Democrats insist the Affordable Care Act will join the
sacred pantheon of programs, alongside Social Security, Medicare and Medicaid,
and opponents say pretty much the same thing.
"If we don't do it now, in all likelihood, Obamacare
will never, ever be repealed," Sen. Ted Cruz (R-Texas) said last month.
"Why is that? Their plan is to get the American people addicted to the
sugar, addicted to the subsidies." Once that happens, he suggests, there's
no going back.
President Obama basically agrees. He even cites Cruz,
boiling down the senator's criticism to this: "The notion is, we've got to
stop it before people like it too much."
What ratchet effect proponents on the right and left get
wrong is that popularity is overrated. For starters, popularity alone doesn't
justify a program. If Congress passed legislation giving every American a puppy
plus $10,000 in cash, the program might be very popular, but that alone
wouldn't make it a good idea.
Many conservatives and liberals talk about the
entitlement ratchet as if it's an iron law of the universe. But there's
precedent for bad ideas -- even entitlements -- being modified or undone. In
the 1990s, for example, Washington reformed welfare. In the 1980s, Congress
dropped catastrophic health insurance like a hot rock.
And we shouldn't assume that a majority of Americans will
like Obamacare once they get to know it. Its list of unintended consequences is
already long and still growing. (Just ask the administration officials
listening to complaints from organized labor.) If the program lives down to the
promise of its website -- already arguably the biggest IT disaster in American
history -- then you can be sure it won't be popular.
But, again, popularity is overrated. The relevant
economist on this point isn't Higgs but Mancur Olson, who argued that modern
societies tend to produce interest groups (also known as lobbies) that
undermine the public good for private gain. Virtually everyone wants to get rid
of mohair subsidies, but almost no one cares about getting rid of them as much
as the subsidy's recipients care about keeping them. Large majorities of
Americans oppose racial preferences, but few are willing to take on the
activists -- and journalists -- eager to demonize critics of such policies.
Head Start doesn't work very well, but it's politically immortal.

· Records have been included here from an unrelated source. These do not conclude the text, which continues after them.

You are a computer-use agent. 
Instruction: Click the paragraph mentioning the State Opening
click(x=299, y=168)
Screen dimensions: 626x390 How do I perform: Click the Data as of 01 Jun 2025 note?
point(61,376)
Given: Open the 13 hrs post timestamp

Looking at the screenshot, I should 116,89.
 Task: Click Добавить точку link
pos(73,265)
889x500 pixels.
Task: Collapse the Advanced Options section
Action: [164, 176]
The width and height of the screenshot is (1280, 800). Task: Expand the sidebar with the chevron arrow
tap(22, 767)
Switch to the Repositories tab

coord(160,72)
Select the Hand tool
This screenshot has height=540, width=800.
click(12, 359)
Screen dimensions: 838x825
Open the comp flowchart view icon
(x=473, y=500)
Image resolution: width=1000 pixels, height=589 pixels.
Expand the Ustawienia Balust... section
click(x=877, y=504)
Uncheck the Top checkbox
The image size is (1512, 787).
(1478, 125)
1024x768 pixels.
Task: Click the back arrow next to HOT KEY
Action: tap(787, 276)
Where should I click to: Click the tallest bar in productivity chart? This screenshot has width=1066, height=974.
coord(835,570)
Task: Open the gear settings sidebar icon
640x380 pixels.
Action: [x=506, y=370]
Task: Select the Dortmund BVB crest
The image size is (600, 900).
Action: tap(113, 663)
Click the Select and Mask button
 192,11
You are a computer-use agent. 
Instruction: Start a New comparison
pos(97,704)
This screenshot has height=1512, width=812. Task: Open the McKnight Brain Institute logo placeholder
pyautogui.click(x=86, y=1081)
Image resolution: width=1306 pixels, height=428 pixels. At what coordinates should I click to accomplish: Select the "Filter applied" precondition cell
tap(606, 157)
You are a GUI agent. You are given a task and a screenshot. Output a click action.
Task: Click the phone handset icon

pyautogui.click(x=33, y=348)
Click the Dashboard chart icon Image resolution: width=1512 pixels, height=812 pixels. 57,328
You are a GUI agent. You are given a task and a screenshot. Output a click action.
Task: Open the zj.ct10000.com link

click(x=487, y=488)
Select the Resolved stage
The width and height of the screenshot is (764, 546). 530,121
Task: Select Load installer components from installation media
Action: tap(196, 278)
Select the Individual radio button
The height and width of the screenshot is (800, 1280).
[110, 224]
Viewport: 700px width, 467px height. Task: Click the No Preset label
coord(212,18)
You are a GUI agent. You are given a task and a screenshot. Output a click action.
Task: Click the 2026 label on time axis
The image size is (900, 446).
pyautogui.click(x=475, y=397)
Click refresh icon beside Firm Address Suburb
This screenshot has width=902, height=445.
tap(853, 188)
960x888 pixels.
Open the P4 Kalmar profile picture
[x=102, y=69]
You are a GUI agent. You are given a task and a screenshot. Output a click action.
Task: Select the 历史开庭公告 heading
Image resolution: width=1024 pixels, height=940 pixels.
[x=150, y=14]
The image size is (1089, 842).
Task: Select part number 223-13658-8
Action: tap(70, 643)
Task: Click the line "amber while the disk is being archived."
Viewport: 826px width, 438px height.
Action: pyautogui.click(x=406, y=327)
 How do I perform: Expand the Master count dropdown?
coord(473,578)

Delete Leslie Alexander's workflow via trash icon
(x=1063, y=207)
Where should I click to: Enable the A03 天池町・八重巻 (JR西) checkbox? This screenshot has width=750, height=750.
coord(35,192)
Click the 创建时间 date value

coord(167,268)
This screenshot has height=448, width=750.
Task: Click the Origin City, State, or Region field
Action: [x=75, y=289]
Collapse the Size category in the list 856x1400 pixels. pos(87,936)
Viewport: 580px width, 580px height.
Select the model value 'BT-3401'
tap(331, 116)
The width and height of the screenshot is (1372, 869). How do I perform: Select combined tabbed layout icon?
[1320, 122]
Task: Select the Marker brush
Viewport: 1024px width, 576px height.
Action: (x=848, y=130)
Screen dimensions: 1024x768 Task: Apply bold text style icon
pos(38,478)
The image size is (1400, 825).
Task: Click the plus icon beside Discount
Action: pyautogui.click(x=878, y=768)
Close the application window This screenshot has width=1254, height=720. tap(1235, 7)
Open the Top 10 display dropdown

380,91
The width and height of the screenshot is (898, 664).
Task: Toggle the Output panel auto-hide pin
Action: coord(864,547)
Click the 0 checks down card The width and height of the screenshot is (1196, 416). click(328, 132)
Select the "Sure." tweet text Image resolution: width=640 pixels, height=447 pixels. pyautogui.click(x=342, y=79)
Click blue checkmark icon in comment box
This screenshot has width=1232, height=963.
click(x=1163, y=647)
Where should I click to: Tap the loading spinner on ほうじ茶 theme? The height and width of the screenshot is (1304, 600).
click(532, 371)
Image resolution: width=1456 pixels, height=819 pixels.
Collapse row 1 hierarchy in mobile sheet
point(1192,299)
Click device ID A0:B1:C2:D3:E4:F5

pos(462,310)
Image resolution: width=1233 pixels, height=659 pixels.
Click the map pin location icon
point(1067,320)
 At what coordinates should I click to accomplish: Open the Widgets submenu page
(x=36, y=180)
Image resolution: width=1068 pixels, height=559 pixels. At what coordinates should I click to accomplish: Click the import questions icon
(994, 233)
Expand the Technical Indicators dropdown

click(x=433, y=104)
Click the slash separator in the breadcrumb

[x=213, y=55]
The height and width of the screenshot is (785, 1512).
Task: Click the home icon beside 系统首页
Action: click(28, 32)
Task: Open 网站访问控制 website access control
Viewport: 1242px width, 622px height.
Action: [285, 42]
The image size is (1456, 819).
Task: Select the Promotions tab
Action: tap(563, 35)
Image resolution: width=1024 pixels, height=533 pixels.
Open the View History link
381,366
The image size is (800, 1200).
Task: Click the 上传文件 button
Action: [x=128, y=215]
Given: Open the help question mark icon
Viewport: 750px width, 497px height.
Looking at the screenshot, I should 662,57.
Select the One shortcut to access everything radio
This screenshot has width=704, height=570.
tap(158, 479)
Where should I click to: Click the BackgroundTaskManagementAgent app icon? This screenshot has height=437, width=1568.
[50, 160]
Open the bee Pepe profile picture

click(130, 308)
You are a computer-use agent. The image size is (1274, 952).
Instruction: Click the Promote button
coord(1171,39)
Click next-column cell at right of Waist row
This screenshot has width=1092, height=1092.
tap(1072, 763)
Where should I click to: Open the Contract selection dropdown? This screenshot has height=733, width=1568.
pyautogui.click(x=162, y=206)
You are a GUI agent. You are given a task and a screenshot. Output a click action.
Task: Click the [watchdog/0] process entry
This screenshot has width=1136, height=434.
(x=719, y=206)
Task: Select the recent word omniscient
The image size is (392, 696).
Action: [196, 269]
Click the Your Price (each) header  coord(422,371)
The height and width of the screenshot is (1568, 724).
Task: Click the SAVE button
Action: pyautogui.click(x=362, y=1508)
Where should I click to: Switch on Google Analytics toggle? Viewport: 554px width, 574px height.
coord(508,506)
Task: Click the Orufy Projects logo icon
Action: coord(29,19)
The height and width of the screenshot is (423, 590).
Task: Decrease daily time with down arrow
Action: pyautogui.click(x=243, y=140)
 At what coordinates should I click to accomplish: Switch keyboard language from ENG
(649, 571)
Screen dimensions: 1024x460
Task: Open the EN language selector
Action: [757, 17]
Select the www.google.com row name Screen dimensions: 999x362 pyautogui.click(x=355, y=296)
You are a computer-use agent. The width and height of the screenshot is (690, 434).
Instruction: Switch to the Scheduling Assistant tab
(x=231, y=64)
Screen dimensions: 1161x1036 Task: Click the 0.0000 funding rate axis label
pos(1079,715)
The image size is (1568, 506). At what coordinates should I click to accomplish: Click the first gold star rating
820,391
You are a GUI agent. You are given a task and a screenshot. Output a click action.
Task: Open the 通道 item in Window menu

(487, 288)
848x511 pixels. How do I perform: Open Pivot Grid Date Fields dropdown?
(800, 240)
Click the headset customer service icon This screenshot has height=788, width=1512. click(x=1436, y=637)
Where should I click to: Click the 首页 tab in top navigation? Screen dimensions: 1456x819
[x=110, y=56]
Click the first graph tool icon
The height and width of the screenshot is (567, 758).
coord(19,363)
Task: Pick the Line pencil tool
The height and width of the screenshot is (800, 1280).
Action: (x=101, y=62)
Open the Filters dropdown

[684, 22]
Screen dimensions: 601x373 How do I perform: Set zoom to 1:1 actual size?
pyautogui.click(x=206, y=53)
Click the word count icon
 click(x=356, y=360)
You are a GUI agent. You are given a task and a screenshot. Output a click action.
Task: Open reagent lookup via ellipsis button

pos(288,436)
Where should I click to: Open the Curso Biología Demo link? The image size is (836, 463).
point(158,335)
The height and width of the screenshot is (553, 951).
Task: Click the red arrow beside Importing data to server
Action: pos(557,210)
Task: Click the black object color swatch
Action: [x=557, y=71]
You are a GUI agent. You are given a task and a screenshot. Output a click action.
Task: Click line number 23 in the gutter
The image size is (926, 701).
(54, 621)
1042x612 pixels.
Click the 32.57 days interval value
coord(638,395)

The White House hopes that Obamacare will create a
coalition of interests -- including such diverse groups as people with
preexisting conditions and hospital conglomerates -- that will defend the law,
regardless of the social costs.
No one knows if that strategy will work. Obamacare is
different than the typical program that concentrates benefits while diffusing
burdens. It creates new constituencies eager to protect the law, but it also
creates huge constituencies eager to get rid of it (at least for them).
Meanwhile, the supposedly addictive subsidies
conservatives fear and liberals are pinning their hopes on don't in fact go to
individuals. They go to insurance companies. All consumers see is a discounted insurance
plan that may or may not be less expensive than what they used to get or what
they hoped to get. And millions of young people are likely to decide it's in
their interest to pay the fines and go without insurance.
I have no idea how it all will play out, but one thing is
clear already: The fight didn't end on Oct. 1. It heated up.